ФРАГМЕНТ ТЕКСТА —
★ ★ ★ ★ ★

Столб и очаг как утилитарно, ритуально-символически значимые элементы традиционного нанайского жилища, обладающие дуальной сексуальной символикой, выступая в сознании нанайцев метафорой «пути» в подземный мир буни и верхний мир небесного бога Эндури, организовывали не только вертикальную ориентацию смыслов, но и участвовали в сегментации пространства постройки по горизонтали.
«Перераспределение доли» (то есть иерархически упорядоченные в быту и в ритуале социально-пространственные отношения) осуществлялось в горизонтальном плане, а именно по периметру жилища (точнее, по расположенным вдоль стен канам либо лежанкам). В знаково-символическом плане оно обладало семантикой «пути», направление которого обусловлено движением солнца по небосводу с максимально положительного востока на максимально отрицательный запад.
Совпадение значений мирового, родового и шаманского дерева обусловлено не только общностью их медиативного значения, но и другой мифологической семантики образов некоторых деревьев, таких, как лиственница, береза, ива. Некоторые из них служили материалом для изготовления столбов жилища. Мифологическое мировое древо модифицировалось в нанайской культуре в образ древа рода (древа душ).
Апробация результатов исследования
Материалы и основные положения диссертационной работы обсуждались на научном семинаре кафедры, представлялись на двух международных научно-практических конференциях: «Язык, культура, этнос: опыт диалога» (ХГПИ, 2003), «Дальний Восток: наука, образование, XXI век» (КнАГПУ, 2004); региональных научно-практических конференциях: «Гуманитарные науки: Научно-теоретические и логико-методологические аспекты» (КнАГТУ, 2002), «Амурские рассветы» (КнАГПУ, 2003), «Гуманитарные науки и современность» (КнАГТУ, 2003), «Науки о человеке, обществе и культуре: история, современность, перспективы» (КнАГТУ, 2004), «Человек, общество и культура: проблемы исторического развития» (КнАГТУ, 2005), «Научно-техническое творчество аспирантов и студентов» (КнАГТУ, 2005). Результаты исследования опублико- ваны в шести статьях и двух тезисных изложениях.

★ ★ ★ ★ ★

ЧТО СДЕЛАТЬ —
1. Ответьте на вопросы по фрагменту о нанайском жилище:
(a) Какие три дерева названы во фрагменте?
(b) В каком направлении, согласно фрагменту, идёт «путь» по периметру жилища?
(c) В скольких статьях опубликованы результаты исследования?
2. Продолжите фрагмент о нанайском жилище после его последнего предложения.

Данные о координатах объектов

★ ★ ★ ★ ★

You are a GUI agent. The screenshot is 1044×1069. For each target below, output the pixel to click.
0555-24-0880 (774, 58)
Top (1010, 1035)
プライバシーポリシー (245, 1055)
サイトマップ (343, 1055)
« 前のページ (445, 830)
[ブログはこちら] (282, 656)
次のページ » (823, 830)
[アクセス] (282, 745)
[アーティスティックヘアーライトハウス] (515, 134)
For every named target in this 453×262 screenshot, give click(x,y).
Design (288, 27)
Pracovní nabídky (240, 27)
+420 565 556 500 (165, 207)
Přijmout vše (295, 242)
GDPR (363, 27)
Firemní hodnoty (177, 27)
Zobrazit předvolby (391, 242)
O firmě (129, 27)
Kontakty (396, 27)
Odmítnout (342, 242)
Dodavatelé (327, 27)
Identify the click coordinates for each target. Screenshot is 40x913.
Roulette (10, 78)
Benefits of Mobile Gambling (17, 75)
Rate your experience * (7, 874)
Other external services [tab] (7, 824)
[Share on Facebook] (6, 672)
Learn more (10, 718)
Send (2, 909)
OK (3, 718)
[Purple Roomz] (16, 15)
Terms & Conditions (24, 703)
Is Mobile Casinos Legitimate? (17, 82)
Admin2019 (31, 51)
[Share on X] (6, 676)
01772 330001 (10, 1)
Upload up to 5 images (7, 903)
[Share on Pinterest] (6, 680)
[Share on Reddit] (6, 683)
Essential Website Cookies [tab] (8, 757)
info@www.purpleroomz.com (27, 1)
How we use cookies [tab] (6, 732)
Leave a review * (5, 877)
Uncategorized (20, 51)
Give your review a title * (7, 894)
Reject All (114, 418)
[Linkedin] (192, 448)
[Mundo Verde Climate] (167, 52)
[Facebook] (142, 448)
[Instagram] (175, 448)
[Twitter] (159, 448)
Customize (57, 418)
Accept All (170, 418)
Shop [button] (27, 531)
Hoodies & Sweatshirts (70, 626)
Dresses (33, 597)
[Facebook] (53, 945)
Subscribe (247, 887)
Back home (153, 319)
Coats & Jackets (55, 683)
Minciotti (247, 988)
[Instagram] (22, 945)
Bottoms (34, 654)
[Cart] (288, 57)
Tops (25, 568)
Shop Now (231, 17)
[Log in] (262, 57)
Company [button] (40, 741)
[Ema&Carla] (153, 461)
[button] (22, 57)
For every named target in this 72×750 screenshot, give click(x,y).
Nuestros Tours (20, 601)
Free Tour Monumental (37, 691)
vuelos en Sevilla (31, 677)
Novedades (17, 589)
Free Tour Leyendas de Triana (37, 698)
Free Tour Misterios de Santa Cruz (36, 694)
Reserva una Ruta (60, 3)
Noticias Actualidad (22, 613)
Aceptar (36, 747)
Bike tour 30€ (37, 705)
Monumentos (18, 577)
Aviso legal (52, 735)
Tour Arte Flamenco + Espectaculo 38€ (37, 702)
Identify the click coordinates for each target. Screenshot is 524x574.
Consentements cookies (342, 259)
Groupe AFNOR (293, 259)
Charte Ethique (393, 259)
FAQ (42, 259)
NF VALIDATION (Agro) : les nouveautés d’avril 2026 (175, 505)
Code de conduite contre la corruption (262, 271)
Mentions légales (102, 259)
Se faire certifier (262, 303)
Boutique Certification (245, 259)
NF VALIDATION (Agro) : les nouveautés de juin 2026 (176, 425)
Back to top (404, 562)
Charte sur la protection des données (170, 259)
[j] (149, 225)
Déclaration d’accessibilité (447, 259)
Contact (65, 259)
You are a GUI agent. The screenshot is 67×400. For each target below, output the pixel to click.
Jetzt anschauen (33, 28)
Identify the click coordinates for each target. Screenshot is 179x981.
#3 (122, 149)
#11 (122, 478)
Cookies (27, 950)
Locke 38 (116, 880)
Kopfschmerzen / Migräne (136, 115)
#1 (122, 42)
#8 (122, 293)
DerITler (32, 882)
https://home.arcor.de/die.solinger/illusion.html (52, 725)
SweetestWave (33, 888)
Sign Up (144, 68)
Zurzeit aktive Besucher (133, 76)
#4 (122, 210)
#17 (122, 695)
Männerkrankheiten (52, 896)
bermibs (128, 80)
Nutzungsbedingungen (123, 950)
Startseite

★ ★ ★ ★ ★

ОЖИДАЕМЫЕ ОТВЕТЫ —
1.
(a) Лиственница, береза и ива.
(b) С востока на запад, по движению солнца по небосводу.
(c) В шести статьях.

2.
Архитектоника исследования
Работа состоит из Введения, двух глав, Заключения, Списка источников и литературы и Приложений. Логика исследования потребовала именно такой его структуры. Первая глава посвящена описанию жилища как семиотического целого, являвшегося пространством и объектом различных ритуалов, придававших жилищу космологическую и социальную семантику, противопоставлявших его чужому - нежилому - пространству. В этой главе содержится исследование пространственно (равнинные и террасные поселения) и темпорально (постоянные и временные жилища) ориентированной топологии жилища (его конфигураций). Вторая глава исследования представляет опыт описания жилища как системы необходимых и достаточных для выполнения им всех символических и практических функций элементов. В этой главе содержатся результаты анализа динамических и статических компонентов жилища и отношений (границ) между ними (внутренние границы) и между их системой и нежилым пространством (внешние границы). В Приложении содержатся фотографии и рисунки планов расположения поселений, традиционных нанайских сооружений, отдельных частей дома, фрагментов орнаментальных композиций, домашней утвари и некоторых ритуальных предметов.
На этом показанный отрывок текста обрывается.